#### [What is being asked]
Put the entries, starting at the beginning and ending at the line that contains "click(x=912, y=8)", into a numbered list with blank lines left out.

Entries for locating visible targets
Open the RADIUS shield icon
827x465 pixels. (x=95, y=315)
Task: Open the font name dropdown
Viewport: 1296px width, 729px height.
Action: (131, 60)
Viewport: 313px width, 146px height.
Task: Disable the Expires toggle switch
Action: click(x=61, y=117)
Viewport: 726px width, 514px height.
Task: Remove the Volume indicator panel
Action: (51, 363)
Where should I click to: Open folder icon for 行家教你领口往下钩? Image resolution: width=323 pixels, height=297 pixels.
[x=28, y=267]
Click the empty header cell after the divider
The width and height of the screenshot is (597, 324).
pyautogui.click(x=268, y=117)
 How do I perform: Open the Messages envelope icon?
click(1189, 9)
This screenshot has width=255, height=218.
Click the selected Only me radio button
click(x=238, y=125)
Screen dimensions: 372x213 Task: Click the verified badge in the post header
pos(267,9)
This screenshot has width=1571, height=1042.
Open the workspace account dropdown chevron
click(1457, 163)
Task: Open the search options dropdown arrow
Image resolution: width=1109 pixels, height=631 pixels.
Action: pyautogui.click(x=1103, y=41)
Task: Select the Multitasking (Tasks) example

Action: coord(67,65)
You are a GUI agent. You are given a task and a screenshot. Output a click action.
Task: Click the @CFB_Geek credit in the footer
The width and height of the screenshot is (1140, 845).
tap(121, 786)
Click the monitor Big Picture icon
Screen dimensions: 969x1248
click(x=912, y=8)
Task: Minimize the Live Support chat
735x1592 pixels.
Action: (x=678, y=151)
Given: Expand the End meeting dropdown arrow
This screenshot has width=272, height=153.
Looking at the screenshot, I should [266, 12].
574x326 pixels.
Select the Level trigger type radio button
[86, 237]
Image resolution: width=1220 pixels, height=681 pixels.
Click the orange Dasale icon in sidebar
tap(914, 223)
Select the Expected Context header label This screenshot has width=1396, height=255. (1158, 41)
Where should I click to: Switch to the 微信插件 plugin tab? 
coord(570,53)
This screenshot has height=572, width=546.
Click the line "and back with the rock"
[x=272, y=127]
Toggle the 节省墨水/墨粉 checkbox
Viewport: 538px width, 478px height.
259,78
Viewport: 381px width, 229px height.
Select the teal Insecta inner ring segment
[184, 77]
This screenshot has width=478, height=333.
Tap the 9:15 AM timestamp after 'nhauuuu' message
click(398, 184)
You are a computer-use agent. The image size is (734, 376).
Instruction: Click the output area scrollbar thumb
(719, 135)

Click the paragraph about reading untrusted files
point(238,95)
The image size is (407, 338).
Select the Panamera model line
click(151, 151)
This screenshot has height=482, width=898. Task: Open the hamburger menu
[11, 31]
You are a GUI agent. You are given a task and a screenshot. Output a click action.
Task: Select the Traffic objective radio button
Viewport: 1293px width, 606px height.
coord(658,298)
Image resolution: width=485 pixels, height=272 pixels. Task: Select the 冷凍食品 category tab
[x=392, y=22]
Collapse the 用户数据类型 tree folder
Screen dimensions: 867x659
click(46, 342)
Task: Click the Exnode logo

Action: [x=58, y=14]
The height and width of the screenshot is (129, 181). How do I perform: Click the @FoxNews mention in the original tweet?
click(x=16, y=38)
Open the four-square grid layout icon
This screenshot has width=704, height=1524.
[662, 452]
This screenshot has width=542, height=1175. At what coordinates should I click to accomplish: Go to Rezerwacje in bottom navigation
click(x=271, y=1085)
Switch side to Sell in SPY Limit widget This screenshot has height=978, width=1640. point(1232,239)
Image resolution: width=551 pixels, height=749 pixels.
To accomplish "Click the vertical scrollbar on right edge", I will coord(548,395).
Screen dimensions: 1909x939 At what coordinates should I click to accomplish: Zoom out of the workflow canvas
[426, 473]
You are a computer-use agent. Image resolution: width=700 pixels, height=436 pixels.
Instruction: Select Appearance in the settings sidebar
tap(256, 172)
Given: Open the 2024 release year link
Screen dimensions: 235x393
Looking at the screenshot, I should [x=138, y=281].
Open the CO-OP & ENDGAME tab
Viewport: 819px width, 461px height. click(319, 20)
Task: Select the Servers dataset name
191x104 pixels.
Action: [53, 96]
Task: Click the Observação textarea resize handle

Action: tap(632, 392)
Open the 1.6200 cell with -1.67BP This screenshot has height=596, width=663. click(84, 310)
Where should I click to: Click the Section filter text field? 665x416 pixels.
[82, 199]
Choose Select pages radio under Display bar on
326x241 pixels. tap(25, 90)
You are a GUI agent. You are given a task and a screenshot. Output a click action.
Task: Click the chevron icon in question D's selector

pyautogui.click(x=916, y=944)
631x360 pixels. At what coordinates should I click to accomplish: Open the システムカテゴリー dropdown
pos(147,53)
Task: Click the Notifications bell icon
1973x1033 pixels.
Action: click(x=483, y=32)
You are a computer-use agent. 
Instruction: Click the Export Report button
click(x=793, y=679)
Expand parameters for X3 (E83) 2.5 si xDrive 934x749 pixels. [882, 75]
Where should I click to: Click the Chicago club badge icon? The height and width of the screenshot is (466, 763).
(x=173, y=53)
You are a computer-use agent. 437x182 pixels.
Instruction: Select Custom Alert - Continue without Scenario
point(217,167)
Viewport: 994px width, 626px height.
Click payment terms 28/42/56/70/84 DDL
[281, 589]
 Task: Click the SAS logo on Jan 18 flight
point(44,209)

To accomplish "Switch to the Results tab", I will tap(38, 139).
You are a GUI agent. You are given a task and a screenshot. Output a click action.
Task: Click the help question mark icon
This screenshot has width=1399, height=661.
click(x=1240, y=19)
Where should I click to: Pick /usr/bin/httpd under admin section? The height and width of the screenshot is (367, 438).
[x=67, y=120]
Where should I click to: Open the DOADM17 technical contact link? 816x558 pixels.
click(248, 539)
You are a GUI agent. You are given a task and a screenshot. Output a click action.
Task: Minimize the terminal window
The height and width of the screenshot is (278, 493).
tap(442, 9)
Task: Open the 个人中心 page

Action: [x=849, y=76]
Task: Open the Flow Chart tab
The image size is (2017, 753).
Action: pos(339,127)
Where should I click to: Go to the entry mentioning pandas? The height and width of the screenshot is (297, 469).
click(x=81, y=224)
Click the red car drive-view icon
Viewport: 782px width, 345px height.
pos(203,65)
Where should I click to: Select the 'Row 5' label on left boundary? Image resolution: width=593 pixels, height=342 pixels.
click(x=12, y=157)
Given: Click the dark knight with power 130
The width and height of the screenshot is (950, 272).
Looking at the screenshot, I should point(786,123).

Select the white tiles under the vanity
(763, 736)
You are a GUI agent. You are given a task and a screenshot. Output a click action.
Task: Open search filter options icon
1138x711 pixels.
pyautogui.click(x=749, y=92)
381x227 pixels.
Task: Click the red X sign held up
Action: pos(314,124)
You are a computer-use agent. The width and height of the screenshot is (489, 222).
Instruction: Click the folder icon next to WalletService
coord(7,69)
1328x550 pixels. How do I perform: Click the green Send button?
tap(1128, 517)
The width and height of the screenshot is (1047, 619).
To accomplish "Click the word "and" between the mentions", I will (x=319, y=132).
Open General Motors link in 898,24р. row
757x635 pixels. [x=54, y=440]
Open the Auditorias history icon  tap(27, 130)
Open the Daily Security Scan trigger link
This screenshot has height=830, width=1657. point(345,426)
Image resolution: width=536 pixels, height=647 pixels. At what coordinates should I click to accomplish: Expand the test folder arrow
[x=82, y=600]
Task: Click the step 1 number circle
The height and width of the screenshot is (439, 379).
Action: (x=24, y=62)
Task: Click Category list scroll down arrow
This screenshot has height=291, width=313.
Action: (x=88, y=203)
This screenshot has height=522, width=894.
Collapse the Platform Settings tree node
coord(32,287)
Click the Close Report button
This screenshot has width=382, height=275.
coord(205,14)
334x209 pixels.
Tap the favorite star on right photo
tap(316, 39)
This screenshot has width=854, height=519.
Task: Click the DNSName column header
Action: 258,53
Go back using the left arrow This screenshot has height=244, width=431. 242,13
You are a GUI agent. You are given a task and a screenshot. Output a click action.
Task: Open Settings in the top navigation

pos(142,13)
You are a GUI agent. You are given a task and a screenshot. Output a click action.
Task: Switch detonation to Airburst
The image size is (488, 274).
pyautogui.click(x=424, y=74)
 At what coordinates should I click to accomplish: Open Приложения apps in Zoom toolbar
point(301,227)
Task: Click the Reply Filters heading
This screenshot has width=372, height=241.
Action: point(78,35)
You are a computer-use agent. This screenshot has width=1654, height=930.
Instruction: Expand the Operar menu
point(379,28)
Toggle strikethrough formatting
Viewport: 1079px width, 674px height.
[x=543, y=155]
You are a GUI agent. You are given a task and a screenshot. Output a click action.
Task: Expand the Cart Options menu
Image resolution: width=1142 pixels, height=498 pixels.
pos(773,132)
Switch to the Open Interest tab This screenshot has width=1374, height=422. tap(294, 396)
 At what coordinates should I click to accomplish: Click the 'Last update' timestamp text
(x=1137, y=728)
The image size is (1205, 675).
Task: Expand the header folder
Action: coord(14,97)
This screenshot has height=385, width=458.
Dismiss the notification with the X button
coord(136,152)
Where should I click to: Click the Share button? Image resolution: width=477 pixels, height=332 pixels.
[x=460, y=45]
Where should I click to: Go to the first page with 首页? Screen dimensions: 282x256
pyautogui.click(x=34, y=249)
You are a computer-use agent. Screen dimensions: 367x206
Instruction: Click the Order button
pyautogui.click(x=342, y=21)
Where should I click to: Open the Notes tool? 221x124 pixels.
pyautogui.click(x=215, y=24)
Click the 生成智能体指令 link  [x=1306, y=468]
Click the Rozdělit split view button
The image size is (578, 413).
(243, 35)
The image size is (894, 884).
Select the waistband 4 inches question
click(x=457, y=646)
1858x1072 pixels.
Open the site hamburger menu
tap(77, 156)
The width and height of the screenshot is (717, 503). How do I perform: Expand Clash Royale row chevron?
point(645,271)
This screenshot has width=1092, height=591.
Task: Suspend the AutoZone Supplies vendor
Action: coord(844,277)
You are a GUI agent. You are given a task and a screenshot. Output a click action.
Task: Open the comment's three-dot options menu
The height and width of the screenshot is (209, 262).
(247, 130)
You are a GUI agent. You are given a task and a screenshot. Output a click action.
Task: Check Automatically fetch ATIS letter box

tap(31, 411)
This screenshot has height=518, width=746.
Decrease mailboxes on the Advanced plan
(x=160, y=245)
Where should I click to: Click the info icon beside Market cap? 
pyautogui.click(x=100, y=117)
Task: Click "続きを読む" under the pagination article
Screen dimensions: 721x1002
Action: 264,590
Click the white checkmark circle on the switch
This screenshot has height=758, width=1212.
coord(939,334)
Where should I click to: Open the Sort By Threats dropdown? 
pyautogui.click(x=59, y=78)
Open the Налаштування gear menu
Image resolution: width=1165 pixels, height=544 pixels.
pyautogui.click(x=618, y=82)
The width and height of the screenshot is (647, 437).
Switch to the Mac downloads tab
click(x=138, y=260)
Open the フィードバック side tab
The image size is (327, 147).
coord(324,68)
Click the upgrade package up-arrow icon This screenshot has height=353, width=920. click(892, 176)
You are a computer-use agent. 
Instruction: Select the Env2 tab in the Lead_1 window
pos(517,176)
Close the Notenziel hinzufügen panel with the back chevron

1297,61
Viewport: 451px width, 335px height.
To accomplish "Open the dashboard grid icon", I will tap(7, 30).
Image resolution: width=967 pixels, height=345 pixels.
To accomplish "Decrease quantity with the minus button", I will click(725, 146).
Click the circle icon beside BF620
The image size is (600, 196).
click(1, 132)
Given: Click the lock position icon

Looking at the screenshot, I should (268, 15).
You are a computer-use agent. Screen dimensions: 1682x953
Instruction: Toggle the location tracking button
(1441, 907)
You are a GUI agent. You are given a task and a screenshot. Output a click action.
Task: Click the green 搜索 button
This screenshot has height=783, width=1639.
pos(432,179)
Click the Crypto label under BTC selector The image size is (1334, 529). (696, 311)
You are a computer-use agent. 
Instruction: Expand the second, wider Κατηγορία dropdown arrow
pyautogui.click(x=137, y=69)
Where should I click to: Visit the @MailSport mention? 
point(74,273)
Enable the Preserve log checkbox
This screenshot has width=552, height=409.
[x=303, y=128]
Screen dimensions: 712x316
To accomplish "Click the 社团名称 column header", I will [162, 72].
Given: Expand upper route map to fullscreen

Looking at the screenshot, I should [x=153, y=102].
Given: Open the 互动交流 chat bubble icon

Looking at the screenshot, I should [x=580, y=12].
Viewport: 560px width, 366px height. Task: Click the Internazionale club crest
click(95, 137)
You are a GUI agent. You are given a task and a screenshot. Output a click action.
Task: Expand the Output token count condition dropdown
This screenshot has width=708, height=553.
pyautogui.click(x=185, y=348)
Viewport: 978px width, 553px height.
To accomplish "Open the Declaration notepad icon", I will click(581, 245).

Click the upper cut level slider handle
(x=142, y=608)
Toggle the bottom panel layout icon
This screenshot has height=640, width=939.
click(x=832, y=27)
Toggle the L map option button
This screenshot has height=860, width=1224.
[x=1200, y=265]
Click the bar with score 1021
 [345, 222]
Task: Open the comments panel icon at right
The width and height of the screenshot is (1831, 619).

#### [Exercise output]
1. Open the RADIUS shield icon
2. 827x465 pixels. (x=95, y=315)
3. Task: Open the font name dropdown
4. Viewport: 1296px width, 729px height.
5. Action: (131, 60)
6. Viewport: 313px width, 146px height.
7. Task: Disable the Expires toggle switch
8. Action: click(x=61, y=117)
9. Viewport: 726px width, 514px height.
10. Task: Remove the Volume indicator panel
11. Action: (51, 363)
12. Where should I click to: Open folder icon for 行家教你领口往下钩? Image resolution: width=323 pixels, height=297 pixels.
13. [x=28, y=267]
14. Click the empty header cell after the divider
15. The width and height of the screenshot is (597, 324).
16. pyautogui.click(x=268, y=117)
17.  How do I perform: Open the Messages envelope icon?
18. click(1189, 9)
19. This screenshot has width=255, height=218.
20. Click the selected Only me radio button
21. click(x=238, y=125)
22. Screen dimensions: 372x213 Task: Click the verified badge in the post header
23. pos(267,9)
24. This screenshot has width=1571, height=1042.
25. Open the workspace account dropdown chevron
26. click(1457, 163)
27. Task: Open the search options dropdown arrow
28. Image resolution: width=1109 pixels, height=631 pixels.
29. Action: pyautogui.click(x=1103, y=41)
30. Task: Select the Multitasking (Tasks) example
31. Action: coord(67,65)
32. You are a GUI agent. You are given a task and a screenshot. Output a click action.
33. Task: Click the @CFB_Geek credit in the footer
34. The width and height of the screenshot is (1140, 845).
35. tap(121, 786)
36. Click the monitor Big Picture icon
37. Screen dimensions: 969x1248
38. click(x=912, y=8)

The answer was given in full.